Stored items from a collection:

☆ ☆ ☆ ☆ ☆ ☆ ☆

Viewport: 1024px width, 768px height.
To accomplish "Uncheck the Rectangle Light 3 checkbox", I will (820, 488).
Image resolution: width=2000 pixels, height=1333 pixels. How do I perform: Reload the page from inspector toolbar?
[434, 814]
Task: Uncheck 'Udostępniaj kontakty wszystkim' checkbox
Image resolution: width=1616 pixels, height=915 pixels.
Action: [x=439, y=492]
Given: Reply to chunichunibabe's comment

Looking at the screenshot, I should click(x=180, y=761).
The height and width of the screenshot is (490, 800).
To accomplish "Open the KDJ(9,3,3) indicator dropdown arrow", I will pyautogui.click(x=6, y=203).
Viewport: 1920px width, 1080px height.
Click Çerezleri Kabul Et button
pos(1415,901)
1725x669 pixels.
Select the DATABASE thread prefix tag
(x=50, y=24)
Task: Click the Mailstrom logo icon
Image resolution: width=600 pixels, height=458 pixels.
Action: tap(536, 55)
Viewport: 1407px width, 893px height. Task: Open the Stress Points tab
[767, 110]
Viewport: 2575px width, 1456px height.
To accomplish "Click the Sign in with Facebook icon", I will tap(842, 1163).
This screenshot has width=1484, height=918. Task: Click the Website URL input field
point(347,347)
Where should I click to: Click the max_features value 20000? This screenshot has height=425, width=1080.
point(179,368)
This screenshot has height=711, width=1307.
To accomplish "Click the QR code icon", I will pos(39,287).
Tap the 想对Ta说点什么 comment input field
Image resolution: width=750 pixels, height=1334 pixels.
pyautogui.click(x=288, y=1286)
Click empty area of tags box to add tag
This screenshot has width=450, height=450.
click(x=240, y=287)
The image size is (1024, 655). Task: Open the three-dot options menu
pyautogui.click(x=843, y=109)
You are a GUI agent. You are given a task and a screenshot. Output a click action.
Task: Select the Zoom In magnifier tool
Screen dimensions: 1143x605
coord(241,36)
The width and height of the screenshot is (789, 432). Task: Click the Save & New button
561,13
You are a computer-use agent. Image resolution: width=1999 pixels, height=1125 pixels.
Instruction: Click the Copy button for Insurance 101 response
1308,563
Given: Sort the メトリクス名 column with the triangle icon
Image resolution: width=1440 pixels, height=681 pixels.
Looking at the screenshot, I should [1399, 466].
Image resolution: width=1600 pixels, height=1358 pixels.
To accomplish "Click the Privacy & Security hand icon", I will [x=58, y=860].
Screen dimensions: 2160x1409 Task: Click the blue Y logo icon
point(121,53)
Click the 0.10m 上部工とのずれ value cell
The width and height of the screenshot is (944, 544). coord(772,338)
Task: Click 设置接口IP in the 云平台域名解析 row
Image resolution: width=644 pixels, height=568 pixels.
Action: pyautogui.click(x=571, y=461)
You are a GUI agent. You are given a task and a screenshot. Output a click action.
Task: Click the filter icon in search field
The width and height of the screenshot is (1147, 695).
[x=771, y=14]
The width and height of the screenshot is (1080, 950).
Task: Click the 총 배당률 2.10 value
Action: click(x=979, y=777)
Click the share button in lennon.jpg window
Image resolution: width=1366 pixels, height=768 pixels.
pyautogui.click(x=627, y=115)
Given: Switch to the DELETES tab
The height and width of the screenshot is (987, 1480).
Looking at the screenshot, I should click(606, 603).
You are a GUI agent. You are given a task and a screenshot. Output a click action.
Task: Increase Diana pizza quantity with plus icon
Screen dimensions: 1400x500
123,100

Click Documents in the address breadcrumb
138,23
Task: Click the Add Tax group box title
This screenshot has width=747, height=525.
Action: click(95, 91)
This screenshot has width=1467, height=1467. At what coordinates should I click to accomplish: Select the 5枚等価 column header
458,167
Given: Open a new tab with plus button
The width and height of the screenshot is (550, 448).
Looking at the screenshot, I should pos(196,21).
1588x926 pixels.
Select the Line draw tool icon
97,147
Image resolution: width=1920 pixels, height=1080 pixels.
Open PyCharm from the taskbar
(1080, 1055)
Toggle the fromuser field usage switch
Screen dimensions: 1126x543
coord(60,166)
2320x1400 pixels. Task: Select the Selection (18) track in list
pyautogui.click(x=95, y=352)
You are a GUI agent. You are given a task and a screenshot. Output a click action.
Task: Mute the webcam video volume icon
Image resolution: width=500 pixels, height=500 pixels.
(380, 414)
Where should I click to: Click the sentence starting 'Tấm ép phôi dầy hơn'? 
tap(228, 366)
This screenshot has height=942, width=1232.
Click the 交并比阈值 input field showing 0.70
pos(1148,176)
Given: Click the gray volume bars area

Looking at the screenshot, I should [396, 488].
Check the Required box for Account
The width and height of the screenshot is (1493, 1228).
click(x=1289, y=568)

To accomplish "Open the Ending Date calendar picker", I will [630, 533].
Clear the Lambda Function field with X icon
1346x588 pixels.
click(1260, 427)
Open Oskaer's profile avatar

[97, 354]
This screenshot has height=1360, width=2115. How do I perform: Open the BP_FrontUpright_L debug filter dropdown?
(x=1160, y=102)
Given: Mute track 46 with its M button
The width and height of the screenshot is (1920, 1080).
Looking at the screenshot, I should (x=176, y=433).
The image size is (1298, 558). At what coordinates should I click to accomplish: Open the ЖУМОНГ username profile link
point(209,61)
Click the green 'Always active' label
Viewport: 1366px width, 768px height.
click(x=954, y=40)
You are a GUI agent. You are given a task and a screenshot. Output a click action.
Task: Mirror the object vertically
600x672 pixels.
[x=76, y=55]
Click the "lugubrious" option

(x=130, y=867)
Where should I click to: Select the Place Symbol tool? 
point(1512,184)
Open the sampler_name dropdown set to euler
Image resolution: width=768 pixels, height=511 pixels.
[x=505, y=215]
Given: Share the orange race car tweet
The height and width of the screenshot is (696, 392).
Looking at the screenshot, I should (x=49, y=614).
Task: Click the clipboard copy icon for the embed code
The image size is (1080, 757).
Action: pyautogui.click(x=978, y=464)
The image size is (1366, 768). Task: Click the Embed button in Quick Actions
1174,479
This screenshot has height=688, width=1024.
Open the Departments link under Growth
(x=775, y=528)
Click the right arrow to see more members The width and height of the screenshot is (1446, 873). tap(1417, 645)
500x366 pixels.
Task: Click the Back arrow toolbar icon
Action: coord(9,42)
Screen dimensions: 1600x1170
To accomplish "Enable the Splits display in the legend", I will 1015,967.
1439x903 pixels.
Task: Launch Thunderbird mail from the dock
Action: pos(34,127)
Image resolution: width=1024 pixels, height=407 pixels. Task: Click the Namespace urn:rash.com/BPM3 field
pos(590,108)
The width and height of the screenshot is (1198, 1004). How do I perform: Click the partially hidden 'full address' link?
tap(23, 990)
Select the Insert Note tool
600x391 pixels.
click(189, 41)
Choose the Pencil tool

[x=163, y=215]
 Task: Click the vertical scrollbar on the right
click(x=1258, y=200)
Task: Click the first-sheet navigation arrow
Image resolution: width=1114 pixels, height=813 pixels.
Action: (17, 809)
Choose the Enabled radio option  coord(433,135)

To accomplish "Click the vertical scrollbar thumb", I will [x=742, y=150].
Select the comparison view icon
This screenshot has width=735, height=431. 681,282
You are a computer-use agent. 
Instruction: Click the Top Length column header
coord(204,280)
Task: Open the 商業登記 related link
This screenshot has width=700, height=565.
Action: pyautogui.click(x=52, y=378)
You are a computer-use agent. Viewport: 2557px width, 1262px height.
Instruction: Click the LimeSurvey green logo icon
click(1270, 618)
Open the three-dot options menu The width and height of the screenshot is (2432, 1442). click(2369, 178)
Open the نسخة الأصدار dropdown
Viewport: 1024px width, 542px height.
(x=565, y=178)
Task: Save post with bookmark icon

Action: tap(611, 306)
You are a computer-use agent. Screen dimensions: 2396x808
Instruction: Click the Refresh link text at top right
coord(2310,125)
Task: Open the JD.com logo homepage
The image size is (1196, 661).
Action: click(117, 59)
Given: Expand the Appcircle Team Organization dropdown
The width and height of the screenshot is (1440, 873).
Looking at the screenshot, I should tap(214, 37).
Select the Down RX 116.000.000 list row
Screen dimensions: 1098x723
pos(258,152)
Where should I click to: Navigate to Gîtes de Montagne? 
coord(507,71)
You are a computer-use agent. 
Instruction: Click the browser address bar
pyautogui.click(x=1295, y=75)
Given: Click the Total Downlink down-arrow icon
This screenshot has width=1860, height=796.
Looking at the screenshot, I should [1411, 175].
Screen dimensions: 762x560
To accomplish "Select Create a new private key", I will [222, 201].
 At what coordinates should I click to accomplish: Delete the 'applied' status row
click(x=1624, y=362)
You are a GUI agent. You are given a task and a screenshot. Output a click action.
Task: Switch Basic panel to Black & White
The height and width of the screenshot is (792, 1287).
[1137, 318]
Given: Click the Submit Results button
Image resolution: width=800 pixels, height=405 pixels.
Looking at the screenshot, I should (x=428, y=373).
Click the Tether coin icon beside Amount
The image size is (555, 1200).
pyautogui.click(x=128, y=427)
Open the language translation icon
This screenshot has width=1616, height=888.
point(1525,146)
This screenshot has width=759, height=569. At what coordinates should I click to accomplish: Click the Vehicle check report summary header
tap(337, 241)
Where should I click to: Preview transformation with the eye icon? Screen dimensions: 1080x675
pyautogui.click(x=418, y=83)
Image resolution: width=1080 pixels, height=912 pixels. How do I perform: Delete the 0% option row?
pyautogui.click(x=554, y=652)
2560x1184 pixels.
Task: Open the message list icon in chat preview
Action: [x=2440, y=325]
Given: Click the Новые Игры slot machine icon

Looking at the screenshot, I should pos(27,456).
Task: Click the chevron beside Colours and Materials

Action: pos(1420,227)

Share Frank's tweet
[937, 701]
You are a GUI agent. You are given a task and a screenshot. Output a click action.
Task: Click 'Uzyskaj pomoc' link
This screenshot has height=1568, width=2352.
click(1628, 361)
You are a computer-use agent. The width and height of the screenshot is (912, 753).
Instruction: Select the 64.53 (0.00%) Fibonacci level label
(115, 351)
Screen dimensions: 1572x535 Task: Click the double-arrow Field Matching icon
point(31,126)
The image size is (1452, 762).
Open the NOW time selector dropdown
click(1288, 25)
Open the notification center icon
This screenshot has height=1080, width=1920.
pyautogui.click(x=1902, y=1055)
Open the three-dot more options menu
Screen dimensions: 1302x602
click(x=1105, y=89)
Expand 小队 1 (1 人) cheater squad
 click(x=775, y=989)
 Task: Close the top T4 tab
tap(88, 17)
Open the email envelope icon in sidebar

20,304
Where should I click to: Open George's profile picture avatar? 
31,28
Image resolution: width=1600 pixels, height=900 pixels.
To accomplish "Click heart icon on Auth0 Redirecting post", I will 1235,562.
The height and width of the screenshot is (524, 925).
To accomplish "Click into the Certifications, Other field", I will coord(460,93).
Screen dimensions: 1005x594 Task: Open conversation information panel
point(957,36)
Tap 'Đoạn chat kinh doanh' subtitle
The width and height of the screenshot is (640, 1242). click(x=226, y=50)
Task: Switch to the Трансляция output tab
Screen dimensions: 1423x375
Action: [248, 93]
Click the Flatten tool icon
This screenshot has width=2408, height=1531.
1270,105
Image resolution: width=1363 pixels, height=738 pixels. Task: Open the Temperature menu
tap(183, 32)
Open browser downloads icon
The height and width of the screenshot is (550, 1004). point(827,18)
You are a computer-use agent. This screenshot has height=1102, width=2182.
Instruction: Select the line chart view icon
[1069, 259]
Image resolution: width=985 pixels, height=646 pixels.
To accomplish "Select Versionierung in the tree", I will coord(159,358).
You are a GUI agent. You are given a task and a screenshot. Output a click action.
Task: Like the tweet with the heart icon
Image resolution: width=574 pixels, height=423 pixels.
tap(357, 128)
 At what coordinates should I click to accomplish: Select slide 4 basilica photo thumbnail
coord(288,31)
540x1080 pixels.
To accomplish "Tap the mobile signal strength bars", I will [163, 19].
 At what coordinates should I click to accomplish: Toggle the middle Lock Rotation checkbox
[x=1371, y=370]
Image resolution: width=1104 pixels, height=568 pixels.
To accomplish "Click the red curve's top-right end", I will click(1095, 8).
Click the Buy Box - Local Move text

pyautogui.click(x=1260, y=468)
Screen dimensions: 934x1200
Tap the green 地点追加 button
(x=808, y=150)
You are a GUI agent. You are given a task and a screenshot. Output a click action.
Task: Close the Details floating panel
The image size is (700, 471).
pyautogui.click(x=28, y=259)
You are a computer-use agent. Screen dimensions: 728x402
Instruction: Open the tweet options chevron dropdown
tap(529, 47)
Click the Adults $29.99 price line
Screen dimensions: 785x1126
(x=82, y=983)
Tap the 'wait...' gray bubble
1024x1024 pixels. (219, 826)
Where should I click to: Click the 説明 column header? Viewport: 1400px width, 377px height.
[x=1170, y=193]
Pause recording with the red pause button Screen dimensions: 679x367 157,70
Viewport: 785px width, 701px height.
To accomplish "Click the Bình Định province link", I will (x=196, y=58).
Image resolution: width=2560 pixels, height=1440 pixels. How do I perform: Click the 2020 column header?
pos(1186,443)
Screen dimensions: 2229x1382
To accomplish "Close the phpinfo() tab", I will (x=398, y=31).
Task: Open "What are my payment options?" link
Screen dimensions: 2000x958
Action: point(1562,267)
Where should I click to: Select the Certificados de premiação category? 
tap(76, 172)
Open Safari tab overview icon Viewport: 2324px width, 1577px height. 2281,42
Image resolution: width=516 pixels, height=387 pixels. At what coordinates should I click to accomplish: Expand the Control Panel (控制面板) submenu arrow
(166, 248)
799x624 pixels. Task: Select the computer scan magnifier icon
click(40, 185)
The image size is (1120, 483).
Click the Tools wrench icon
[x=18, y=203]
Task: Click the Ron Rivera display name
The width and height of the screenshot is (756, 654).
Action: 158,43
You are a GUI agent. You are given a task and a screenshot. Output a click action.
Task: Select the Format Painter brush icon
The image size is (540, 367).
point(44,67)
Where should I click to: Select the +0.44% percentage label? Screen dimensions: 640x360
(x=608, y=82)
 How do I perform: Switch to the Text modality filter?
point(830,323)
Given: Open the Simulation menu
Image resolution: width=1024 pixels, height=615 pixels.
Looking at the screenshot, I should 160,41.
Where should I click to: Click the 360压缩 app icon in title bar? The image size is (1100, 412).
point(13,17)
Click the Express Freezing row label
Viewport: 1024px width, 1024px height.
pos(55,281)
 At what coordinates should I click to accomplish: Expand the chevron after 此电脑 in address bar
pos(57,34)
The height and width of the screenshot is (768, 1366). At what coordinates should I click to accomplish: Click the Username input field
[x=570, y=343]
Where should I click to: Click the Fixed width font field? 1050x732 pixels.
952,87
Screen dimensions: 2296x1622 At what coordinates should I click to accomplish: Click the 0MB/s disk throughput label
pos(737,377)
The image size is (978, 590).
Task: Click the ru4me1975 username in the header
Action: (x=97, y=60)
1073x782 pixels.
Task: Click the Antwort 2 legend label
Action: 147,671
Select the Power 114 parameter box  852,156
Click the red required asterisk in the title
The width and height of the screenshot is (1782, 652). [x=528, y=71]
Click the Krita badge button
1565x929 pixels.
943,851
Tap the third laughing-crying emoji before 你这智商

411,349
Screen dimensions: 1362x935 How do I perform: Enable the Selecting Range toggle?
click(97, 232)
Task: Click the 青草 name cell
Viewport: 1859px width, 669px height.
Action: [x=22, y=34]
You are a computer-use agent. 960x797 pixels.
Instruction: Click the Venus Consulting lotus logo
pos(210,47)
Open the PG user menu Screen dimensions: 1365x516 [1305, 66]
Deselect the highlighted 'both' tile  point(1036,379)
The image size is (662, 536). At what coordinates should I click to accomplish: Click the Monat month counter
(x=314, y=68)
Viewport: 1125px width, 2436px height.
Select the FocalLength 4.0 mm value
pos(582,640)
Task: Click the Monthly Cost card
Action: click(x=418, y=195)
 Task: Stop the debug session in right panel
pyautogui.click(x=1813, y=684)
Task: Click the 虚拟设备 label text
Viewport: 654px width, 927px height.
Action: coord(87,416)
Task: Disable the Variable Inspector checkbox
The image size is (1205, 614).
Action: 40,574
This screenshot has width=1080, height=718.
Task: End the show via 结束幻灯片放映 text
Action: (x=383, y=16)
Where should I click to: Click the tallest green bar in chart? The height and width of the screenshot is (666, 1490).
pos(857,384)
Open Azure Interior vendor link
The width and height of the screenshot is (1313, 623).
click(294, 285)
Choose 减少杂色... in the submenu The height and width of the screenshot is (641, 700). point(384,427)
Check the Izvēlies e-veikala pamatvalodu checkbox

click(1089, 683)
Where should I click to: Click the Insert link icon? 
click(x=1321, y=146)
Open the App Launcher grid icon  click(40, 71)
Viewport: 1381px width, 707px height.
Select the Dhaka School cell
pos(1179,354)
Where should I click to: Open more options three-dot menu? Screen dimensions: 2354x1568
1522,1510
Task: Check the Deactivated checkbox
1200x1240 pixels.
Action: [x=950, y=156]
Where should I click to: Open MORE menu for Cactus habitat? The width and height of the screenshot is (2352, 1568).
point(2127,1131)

☆ ☆ ☆ ☆ ☆ ☆ ☆

### AIM OF THE TASK:
Render the listing, from the line with "Screen dimensions: 2296x1622" to the line with "Action: [x=22, y=34]", as a Markdown table with two columns: Row holds the row number and Line holds the line itself. Leave out blank lines.

### SOLUTION TO THIS TASK:
| Row | Line |
|---|---|
| 1 | Screen dimensions: 2296x1622 At what coordinates should I click to accomplish: Click the 0MB/s disk throughput label |
| 2 | pos(737,377) |
| 3 | The image size is (978, 590). |
| 4 | Task: Click the ru4me1975 username in the header |
| 5 | Action: (x=97, y=60) |
| 6 | 1073x782 pixels. |
| 7 | Task: Click the Antwort 2 legend label |
| 8 | Action: 147,671 |
| 9 | Select the Power 114 parameter box  852,156 |
| 10 | Click the red required asterisk in the title |
| 11 | The width and height of the screenshot is (1782, 652). [x=528, y=71] |
| 12 | Click the Krita badge button |
| 13 | 1565x929 pixels. |
| 14 | 943,851 |
| 15 | Tap the third laughing-crying emoji before 你这智商 |
| 16 | 411,349 |
| 17 | Screen dimensions: 1362x935 How do I perform: Enable the Selecting Range toggle? |
| 18 | click(97, 232) |
| 19 | Task: Click the 青草 name cell |
| 20 | Viewport: 1859px width, 669px height. |
| 21 | Action: [x=22, y=34] |